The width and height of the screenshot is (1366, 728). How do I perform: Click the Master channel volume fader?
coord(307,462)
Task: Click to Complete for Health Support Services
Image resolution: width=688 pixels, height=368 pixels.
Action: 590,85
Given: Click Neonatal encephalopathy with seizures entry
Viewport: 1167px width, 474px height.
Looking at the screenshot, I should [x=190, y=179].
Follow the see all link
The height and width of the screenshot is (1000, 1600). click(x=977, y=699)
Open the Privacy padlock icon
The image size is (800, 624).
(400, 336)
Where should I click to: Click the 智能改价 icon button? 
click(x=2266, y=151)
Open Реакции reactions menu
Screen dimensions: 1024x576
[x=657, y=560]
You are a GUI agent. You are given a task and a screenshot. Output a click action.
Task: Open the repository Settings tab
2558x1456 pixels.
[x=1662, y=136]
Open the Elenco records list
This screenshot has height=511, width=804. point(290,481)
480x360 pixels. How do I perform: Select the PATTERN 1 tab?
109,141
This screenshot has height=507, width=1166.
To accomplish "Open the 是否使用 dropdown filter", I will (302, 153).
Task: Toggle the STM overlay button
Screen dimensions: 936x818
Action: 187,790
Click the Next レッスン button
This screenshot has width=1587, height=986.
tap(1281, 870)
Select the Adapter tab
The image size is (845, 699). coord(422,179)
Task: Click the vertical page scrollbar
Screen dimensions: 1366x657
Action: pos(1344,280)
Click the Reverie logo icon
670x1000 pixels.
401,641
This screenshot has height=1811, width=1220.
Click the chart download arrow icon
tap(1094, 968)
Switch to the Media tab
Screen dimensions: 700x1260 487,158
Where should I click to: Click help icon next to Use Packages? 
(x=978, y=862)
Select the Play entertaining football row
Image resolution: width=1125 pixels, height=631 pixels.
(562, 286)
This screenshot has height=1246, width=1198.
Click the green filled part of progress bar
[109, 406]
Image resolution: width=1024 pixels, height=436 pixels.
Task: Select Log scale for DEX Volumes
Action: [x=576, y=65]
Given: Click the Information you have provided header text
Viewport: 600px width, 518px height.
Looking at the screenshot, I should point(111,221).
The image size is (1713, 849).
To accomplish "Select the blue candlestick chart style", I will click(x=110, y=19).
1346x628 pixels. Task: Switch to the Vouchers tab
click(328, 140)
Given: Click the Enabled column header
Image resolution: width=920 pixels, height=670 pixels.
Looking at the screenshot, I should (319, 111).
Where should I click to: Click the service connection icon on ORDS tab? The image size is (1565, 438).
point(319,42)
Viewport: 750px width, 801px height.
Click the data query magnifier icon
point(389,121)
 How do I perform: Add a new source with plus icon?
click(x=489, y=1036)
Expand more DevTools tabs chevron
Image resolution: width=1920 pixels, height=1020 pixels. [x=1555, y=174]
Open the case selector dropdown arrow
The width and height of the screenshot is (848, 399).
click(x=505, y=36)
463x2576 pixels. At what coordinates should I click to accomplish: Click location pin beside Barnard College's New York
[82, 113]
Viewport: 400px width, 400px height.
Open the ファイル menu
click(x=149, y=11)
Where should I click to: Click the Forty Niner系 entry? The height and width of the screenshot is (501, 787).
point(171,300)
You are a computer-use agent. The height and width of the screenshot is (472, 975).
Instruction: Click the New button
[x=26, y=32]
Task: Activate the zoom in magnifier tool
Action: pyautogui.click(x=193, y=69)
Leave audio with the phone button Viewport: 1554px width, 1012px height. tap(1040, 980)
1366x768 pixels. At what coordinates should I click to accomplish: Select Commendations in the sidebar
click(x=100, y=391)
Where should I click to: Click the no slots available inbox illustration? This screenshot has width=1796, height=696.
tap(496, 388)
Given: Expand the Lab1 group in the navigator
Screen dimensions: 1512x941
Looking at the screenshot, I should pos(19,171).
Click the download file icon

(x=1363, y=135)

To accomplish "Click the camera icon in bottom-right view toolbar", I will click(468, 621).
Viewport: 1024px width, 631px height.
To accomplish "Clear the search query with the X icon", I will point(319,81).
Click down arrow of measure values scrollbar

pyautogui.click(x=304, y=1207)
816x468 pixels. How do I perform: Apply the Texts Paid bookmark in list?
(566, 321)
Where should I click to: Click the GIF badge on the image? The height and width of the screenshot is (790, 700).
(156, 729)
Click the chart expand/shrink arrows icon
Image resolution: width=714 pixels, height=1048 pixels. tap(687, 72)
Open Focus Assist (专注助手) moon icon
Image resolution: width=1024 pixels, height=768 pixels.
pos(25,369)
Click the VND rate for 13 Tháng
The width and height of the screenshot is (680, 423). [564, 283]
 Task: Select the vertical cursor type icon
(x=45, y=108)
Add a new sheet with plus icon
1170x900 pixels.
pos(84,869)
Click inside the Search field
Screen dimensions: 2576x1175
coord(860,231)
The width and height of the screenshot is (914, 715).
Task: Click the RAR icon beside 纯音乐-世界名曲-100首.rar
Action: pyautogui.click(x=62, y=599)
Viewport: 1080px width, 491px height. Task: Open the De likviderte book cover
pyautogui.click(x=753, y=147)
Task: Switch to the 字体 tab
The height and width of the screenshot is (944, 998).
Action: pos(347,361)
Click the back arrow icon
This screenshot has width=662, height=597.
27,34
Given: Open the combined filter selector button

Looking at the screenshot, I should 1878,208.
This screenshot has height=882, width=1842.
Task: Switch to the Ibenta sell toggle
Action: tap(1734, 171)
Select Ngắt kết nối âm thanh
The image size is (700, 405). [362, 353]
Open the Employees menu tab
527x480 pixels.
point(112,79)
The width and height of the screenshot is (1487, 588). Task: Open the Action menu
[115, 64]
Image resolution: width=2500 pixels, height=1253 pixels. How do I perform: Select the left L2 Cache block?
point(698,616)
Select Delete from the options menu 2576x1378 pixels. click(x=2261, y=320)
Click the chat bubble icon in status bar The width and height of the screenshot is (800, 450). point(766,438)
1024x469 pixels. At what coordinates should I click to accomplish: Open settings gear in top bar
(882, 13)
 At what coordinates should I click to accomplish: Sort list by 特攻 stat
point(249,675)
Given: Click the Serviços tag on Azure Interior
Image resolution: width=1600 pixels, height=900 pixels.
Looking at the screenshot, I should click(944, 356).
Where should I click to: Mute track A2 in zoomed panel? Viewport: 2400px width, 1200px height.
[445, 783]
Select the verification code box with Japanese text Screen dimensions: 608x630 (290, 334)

----------

Find every line in the entries above that contains the string "chart", and copy each such line. Case counts.

**RESULT:**
Click the chart download arrow icon
To accomplish "Select the blue candlestick chart style", I will click(x=110, y=19).
Click the chart expand/shrink arrows icon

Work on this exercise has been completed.